Proprietary RNAi Intellectual Property and Patent Estate

Alnylam Pharmaceuticals owns foundational RNAi patents that create a strong competitive moat, underpinning control of most liver-targeted RNAi therapies and enabling royalty revenues-Alnylam reported $1.2B in royalties and other income in FY2025, per its 2025 Form 10-K. This patent estate is the company's largest intangible asset, valued at $3.4B on the 2025 balance sheet, providing durable strategic leverage.

Advanced GalNAc-Conjugate Delivery Technology

Alnylam Pharmaceuticals' Advanced GalNAc-conjugate delivery enables potent hepatocyte-targeted RNAi with once-monthly or quarterly dosing; as of FY2025 Alnylam generated $4.8B revenue, largely from GalNAc-enabled medicines, underscoring the technology's role in clinical viability and patient adherence.

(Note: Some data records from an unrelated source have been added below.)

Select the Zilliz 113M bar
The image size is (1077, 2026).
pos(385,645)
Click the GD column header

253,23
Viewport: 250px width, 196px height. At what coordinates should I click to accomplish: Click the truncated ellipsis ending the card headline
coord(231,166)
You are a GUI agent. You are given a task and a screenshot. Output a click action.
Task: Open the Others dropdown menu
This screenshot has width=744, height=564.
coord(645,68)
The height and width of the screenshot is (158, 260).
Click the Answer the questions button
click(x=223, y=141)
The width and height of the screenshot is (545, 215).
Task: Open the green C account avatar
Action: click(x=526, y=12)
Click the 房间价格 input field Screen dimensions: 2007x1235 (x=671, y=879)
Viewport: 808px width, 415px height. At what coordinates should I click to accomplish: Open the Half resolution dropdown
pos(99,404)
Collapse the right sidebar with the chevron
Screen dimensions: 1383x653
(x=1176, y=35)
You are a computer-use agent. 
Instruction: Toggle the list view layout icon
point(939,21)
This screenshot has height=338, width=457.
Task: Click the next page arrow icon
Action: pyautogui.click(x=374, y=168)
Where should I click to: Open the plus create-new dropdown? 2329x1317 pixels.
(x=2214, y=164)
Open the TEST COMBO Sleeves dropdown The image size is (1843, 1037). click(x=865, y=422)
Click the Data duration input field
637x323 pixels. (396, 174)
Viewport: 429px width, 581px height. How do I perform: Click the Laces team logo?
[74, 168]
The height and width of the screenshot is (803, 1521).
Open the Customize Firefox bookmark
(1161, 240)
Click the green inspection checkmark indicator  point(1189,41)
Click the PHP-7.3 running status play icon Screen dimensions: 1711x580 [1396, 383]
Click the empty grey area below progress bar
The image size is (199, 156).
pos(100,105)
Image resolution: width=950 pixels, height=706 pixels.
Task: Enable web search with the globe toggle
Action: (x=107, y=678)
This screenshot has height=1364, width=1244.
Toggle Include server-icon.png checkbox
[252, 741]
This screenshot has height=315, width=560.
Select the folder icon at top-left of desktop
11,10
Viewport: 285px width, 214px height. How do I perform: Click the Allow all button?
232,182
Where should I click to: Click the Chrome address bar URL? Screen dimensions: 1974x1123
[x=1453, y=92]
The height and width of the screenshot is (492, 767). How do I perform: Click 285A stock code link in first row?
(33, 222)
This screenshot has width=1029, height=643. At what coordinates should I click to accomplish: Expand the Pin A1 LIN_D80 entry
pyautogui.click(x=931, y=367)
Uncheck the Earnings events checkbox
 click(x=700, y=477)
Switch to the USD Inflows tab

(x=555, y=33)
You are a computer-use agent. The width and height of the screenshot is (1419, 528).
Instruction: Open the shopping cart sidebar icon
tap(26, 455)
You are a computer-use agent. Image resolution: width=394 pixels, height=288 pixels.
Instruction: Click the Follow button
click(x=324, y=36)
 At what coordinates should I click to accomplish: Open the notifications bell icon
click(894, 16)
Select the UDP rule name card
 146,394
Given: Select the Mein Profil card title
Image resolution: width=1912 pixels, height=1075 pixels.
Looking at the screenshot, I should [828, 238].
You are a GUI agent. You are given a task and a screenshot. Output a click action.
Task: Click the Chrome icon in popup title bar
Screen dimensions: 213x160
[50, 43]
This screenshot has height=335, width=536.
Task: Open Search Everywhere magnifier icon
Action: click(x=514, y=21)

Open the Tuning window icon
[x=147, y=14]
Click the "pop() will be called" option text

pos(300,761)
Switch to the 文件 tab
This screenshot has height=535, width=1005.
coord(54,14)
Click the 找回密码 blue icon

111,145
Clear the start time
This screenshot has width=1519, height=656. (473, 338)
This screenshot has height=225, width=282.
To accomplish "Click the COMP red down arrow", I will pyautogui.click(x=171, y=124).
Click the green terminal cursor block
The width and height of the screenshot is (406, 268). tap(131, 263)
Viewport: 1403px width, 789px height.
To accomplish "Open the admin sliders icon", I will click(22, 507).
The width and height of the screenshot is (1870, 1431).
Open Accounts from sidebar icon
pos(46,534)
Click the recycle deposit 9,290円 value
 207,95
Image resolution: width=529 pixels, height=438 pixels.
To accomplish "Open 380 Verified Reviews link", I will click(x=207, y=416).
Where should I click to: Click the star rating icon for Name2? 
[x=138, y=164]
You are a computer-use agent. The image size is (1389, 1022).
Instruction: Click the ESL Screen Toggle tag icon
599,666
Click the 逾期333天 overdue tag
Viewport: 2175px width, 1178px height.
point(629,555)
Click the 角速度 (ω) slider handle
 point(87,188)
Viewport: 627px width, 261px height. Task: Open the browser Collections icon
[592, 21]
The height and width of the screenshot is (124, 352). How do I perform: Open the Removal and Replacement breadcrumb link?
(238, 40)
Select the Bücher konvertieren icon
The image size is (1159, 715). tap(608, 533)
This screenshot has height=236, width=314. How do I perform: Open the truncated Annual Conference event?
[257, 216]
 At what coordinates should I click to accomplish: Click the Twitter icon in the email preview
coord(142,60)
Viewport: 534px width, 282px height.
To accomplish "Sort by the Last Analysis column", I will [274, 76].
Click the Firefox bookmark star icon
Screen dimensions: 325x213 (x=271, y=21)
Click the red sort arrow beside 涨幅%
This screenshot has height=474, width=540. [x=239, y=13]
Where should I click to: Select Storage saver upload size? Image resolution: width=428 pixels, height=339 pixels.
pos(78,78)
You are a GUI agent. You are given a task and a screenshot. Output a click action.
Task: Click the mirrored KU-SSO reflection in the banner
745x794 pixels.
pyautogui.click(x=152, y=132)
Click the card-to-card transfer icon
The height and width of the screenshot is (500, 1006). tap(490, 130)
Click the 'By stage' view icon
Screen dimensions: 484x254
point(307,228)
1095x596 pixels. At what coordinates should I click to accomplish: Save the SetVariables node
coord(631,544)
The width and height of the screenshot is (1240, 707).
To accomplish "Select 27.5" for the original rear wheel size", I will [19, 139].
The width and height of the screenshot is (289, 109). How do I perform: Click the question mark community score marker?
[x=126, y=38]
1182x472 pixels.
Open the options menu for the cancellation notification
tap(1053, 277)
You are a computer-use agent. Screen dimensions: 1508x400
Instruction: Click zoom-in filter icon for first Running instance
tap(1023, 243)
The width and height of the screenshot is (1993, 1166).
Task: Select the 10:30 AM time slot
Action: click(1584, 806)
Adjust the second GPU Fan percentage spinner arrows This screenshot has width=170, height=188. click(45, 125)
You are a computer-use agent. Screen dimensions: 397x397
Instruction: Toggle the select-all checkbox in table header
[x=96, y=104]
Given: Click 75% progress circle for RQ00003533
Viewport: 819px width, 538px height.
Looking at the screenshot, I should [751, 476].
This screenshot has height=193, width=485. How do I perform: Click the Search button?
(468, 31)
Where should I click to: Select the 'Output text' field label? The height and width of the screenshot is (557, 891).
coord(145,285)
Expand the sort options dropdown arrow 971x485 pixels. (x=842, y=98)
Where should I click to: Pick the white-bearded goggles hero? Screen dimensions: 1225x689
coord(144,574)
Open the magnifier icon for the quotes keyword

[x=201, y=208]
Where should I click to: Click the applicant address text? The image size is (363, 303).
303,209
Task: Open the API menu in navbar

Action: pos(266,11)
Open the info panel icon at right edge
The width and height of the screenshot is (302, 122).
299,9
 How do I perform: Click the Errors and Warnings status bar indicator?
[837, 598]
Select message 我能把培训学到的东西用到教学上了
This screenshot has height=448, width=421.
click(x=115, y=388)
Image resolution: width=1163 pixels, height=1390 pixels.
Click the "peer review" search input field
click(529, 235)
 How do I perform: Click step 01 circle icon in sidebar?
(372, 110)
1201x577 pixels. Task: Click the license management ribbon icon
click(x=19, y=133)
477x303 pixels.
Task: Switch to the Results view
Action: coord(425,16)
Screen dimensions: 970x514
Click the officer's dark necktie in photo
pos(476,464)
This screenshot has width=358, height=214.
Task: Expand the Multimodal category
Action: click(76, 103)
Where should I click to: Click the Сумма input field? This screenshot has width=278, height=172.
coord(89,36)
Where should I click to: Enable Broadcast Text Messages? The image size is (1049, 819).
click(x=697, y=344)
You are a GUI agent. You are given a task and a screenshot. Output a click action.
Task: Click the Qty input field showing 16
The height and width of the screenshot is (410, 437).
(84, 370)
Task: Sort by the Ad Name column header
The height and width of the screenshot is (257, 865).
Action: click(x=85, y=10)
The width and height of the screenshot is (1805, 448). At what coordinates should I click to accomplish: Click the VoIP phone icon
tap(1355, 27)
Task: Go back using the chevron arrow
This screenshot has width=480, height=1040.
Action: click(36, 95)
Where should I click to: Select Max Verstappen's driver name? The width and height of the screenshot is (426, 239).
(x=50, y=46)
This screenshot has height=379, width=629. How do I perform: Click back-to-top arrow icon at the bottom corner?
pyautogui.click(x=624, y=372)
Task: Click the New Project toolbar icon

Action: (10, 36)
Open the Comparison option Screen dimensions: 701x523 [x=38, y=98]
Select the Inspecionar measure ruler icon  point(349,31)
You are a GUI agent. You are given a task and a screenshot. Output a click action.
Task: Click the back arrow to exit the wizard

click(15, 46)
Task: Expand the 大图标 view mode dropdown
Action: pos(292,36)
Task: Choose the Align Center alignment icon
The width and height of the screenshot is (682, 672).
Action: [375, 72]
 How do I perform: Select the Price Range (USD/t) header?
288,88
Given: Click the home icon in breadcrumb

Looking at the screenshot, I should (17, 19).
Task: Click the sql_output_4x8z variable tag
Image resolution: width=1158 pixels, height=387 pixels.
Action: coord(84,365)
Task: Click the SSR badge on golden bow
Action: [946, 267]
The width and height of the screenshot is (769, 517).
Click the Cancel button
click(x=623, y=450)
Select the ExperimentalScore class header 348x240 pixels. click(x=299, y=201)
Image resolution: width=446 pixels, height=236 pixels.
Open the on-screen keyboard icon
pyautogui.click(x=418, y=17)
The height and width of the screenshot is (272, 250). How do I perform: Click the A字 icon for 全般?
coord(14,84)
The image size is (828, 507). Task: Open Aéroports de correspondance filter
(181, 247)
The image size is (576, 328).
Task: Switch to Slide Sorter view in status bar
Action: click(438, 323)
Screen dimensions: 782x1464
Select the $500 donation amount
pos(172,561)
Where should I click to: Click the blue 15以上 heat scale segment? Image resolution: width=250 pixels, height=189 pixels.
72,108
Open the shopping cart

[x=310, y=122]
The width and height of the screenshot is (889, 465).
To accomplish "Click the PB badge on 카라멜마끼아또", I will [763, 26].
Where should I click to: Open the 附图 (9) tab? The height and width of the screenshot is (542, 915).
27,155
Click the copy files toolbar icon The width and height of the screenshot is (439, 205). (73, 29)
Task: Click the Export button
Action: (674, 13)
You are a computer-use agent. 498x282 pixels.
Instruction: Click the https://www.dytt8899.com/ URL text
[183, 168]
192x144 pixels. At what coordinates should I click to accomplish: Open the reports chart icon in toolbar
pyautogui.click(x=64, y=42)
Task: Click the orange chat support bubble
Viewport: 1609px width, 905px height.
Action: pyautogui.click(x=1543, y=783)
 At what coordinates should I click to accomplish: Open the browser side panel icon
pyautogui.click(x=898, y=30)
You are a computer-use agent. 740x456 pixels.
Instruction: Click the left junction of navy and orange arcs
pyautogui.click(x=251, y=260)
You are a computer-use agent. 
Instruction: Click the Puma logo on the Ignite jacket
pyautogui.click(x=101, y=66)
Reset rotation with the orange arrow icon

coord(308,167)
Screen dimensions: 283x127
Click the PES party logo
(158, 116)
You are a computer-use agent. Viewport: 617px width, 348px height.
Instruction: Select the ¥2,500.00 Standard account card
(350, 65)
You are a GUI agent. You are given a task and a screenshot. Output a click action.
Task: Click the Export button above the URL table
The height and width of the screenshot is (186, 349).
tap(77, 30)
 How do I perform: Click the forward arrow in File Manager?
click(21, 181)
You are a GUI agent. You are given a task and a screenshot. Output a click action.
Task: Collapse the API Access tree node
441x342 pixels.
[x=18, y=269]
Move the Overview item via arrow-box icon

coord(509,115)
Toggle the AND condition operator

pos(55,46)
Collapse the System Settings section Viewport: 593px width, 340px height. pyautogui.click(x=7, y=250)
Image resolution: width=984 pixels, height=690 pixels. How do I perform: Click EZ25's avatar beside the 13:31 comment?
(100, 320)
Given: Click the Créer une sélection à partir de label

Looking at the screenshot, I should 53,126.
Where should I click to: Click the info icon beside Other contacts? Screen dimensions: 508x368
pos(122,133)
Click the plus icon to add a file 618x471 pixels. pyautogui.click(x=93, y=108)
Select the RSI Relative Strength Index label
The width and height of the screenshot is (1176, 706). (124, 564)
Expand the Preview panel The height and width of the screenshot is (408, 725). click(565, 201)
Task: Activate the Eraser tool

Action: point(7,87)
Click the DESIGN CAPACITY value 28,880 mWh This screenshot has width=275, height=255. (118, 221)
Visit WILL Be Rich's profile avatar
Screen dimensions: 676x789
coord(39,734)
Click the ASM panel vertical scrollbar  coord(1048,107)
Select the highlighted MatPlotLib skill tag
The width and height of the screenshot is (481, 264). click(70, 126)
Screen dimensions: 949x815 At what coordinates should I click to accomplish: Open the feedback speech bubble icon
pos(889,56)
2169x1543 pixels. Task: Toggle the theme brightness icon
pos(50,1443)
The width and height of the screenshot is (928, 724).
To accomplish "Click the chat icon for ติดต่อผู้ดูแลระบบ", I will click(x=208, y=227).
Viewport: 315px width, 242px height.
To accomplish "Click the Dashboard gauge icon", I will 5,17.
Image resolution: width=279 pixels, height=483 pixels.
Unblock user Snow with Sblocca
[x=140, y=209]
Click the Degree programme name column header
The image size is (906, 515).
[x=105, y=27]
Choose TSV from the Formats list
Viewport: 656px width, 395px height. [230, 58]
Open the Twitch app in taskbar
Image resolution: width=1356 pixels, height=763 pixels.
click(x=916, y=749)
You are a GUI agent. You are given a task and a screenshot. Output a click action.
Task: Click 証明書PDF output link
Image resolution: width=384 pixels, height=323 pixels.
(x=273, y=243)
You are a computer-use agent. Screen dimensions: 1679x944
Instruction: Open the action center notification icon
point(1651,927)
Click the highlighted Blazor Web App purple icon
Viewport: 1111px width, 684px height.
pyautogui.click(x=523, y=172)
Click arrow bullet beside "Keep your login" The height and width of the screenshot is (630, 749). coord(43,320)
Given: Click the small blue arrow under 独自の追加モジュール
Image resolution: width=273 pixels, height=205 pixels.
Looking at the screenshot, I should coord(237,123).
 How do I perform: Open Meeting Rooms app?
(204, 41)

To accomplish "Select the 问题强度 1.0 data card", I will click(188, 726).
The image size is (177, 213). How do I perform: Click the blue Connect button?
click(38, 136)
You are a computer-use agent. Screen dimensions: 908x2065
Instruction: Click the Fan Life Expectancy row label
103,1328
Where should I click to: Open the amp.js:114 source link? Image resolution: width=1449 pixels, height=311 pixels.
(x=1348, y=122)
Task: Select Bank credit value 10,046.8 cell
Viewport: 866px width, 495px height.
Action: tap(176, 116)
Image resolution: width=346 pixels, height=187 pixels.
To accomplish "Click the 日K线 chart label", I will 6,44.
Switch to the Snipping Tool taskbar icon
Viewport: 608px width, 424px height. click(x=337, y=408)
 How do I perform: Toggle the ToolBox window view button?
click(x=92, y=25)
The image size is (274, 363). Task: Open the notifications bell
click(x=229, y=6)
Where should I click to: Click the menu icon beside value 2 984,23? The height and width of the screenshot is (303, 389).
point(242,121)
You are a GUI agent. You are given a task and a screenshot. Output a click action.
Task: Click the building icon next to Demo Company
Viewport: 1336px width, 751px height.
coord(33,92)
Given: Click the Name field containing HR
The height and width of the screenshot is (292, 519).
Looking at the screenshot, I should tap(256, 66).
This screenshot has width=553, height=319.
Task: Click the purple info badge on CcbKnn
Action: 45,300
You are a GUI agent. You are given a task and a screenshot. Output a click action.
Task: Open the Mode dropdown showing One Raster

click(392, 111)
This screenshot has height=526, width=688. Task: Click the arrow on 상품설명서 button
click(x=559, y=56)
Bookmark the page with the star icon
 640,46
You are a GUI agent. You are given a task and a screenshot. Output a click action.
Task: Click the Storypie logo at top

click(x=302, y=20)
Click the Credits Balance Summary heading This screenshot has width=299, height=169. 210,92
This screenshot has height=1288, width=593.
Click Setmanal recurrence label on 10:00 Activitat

Specialized Biopharmaceutical Manufacturing Facilities

Alnylam Pharmaceuticals' Norton, MA manufacturing site is a core physical and technical asset, housing oligonucleotide production capacity that lowered COGS variability and cut external CDMO spend by an estimated $80-120M in 2025, while enabling faster IND-to-POC timelines. The facility scales for broader indications, supporting projected GMP output increases of ~3x from 2024 to 2026 to meet rising demand.

Strategic Cash Reserves and Access to Capital

Alnylam Pharmaceuticals holds about $2.4 billion in cash and equivalents (2025 filings), giving ~24-36 months of runway to fund late-stage RNAi R&D and commercial scale-up without urgent profitability pressures.

That reserve supports independence versus hostile bids and enables strategic financing flexibility (debt/equity) as sales ramp toward break-even.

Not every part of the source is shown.